After he lost the first set to Bjorn Borg, it looked as if Arthur Ashe would blow another big one, but he rallied to win the WCT final

The image of Arthur Ashe that many tennis fans have is the personable, articulate UCLA graduate and ex-Army officer with the dynamite serve, the cheetah quickness—and the incredible weakness of choking in a big match. Among the traditional sights in sport is Ashe putting an easy volley into the net on a crucial point. By his record in Lamar Hunt's World Championship of Tennis tournaments this year, Ashe should have been the favorite going into last week's WCT finals in Dallas. Instead, in a poll of 79 WCT pros, Ashe was picked to win on only three ballots.

So last Sunday in the final match at Moody Coliseum, there was Ashe up against Bjorn Borg, the 18-year-old Swede whose every top-spin forehand is as big news in Scandinavia as a change in the price of herring. A perfect time for masochistic Ashe rooters to see their hero fail them again. This time, though, it was the other guy who wilted. Ashe followed the same pattern he had established earlier in the week in matches with Mark Cox and John Alexander, losing the first set and fighting back to win. Against Borg the score was 3-6, 6-4, 6-4, 6-0, and Ashe left Texas with the $50,000 first prize.

After the match Ashe said he had been told by a Spanish-Swedish gypsy fortuneteller in Stockholm last month that he would soon come into a lot of money, that something would soon happen to make him cry a lot and that he was soon going to have a child.

Ashe had the money, all right, and he did shed a few tears when he stood at the podium.

"So far things have gone just as she said," said Ashe, "but I don't even have a steady girl friend!"

On top of the $50,000, the winner's jackpot included the use of a new car for a year, a ring featuring a diamond tennis court, a $1,200 Swiss wristwatch as thin as a coin (the seven other contestants received similar watches), a $1,000 wardrobe and for his mother or girl friend a bracelet to match the ring. The runner-up booty was a trifling $20,000.
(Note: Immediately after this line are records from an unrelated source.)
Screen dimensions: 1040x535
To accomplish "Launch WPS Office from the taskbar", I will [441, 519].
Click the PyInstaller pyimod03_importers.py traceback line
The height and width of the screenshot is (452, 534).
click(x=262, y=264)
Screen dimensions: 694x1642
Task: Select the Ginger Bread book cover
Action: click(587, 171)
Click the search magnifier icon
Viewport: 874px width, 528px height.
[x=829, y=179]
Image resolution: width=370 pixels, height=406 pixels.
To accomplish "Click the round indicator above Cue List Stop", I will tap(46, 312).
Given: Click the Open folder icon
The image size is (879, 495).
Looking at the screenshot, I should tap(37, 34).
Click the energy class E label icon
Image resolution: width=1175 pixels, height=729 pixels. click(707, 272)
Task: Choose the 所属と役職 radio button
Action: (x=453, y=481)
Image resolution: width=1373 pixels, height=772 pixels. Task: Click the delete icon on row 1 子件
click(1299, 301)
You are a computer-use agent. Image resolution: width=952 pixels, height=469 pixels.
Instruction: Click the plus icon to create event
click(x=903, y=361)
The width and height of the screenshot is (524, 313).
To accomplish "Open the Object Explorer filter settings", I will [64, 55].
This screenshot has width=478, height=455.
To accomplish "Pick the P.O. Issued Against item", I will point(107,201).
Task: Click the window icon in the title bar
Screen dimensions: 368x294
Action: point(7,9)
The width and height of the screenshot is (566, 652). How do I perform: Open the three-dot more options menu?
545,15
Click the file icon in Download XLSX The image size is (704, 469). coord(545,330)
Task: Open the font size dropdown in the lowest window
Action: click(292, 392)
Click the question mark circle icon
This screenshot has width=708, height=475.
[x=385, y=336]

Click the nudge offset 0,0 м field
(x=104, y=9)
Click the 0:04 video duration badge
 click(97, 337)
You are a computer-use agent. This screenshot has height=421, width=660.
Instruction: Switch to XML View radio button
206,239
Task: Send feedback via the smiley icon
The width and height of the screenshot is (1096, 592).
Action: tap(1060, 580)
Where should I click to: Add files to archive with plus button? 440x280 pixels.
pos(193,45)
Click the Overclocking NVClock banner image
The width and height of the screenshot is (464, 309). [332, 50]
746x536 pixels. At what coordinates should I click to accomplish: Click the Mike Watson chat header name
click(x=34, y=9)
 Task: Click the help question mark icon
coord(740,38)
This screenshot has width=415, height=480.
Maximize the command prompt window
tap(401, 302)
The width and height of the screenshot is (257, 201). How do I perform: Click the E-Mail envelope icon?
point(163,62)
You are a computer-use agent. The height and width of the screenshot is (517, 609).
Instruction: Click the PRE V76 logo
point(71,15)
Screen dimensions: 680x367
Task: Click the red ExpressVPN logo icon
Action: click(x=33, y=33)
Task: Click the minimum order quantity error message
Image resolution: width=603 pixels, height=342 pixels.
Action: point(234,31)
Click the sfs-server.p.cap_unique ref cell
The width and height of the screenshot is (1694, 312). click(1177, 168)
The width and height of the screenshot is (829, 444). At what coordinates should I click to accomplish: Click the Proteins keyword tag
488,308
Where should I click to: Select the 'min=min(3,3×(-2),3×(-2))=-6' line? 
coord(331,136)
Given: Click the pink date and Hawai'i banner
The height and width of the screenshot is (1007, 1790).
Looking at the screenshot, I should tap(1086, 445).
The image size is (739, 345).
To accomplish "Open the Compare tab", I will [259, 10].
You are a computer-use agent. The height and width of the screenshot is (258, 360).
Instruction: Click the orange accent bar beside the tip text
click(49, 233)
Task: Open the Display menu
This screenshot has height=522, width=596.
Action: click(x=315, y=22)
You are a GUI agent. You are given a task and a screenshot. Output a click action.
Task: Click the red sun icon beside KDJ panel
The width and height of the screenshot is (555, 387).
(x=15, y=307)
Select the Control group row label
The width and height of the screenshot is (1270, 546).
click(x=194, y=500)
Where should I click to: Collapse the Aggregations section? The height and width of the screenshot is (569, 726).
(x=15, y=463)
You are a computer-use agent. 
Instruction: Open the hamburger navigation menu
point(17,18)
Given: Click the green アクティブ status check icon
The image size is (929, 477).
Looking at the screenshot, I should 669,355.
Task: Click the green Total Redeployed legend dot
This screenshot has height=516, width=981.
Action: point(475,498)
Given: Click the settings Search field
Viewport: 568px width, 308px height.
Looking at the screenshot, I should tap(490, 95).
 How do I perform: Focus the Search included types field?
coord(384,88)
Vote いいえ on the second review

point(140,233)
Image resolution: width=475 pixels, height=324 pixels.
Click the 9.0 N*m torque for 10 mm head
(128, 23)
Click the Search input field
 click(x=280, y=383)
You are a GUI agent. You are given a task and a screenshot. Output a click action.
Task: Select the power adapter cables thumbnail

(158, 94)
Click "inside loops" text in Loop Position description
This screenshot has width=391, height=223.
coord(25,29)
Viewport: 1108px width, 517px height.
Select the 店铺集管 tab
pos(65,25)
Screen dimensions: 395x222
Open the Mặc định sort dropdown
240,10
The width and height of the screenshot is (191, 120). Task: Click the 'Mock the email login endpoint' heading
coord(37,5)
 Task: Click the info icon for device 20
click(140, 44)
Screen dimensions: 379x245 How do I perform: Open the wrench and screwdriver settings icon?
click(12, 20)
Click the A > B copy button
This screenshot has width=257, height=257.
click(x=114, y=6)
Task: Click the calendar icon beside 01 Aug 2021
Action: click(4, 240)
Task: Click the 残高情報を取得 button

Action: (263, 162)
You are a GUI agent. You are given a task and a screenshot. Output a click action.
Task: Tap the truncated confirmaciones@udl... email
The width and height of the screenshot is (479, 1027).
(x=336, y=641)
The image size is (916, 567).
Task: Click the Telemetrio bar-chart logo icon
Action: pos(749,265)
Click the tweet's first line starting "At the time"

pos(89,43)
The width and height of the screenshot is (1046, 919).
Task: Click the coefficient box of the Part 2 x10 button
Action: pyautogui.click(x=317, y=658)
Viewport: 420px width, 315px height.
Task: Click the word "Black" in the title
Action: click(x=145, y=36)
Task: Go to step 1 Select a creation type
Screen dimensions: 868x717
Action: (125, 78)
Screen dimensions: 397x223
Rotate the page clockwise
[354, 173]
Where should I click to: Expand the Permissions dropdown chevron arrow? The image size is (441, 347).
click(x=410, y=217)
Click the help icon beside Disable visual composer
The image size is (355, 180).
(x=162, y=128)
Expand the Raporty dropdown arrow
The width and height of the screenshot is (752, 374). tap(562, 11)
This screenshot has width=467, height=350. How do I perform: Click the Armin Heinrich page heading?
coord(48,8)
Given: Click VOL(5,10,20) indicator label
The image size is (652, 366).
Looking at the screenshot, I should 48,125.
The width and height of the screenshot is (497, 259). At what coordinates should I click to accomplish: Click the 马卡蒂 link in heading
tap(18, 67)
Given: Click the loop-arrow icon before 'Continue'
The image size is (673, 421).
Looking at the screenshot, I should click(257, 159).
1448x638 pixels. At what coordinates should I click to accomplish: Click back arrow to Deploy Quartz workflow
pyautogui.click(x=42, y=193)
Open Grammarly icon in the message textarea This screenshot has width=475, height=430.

In addition, early in the week Ashe received a unique trophy. This year Haggar slacks put up $33,333.33 for the WCT player who earned the most points in the tournaments leading to Dallas. Ashe was the winner, with 760, some 60 points more than Rod Laver amassed. However, instead of a routine check, Haggar and WCT commissioned a Dallas jeweler to make a solid-gold tennis ball that was worth precisely $33,333.33 on the day it was completed.

"I like it so much that I'm going to have it bronzed," said Ashe to Lamar Hunt.

Actually, he plans to put it in a vault, where it will remain regardless of how high the price of gold zooms. He may take it out occasionally to fondle, much as Scrooge McDuck joyfully wallows in his money bin. Ashe will have a cheap replica made for display.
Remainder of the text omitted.